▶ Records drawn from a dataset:

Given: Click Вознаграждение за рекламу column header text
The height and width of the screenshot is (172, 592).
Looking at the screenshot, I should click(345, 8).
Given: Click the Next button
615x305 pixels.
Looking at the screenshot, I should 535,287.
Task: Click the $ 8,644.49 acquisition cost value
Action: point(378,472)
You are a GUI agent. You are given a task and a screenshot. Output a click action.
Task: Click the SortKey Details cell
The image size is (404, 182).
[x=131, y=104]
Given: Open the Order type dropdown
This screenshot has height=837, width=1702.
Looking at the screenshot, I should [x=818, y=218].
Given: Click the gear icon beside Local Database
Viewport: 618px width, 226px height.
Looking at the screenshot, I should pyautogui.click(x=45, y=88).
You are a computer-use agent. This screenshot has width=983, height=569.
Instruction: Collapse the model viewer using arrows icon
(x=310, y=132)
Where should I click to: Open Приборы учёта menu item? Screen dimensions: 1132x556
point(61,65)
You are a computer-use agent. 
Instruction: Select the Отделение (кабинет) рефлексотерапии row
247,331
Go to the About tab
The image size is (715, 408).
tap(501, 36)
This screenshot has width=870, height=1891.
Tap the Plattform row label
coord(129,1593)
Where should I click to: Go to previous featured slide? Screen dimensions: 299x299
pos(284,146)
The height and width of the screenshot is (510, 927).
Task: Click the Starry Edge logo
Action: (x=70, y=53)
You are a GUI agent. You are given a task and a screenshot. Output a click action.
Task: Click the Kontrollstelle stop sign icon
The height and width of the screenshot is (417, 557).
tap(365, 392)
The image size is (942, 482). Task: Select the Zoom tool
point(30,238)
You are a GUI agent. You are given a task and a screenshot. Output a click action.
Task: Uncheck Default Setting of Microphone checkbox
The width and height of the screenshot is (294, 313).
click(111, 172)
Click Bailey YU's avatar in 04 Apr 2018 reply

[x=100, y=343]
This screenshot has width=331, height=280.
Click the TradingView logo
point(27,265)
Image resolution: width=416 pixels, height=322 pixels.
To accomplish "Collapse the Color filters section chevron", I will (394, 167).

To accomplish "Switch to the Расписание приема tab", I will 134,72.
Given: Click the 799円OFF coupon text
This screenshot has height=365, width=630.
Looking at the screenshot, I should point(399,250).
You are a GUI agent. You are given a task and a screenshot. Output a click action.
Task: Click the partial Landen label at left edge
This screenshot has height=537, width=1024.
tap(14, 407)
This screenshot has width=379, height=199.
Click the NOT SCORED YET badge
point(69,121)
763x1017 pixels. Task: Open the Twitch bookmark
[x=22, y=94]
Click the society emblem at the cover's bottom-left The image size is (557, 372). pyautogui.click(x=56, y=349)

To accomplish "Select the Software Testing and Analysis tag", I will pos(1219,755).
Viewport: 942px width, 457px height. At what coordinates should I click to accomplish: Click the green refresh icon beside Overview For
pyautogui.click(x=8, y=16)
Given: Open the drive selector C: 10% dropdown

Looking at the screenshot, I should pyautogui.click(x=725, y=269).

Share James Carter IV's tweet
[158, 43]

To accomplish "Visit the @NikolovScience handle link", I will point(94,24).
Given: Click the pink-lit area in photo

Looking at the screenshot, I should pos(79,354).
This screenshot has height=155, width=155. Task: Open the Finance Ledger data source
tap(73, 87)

▶ Exercise description: Which lines run from the one holding "The image size is (404, 182)." through the one holding "Given: Click the gear" in the records above? Repeat them exactly, both included, and nothing more.

▶ Answer section:
The image size is (404, 182).
[x=131, y=104]
Given: Open the Order type dropdown
This screenshot has height=837, width=1702.
Looking at the screenshot, I should [x=818, y=218].
Given: Click the gear icon beside Local Database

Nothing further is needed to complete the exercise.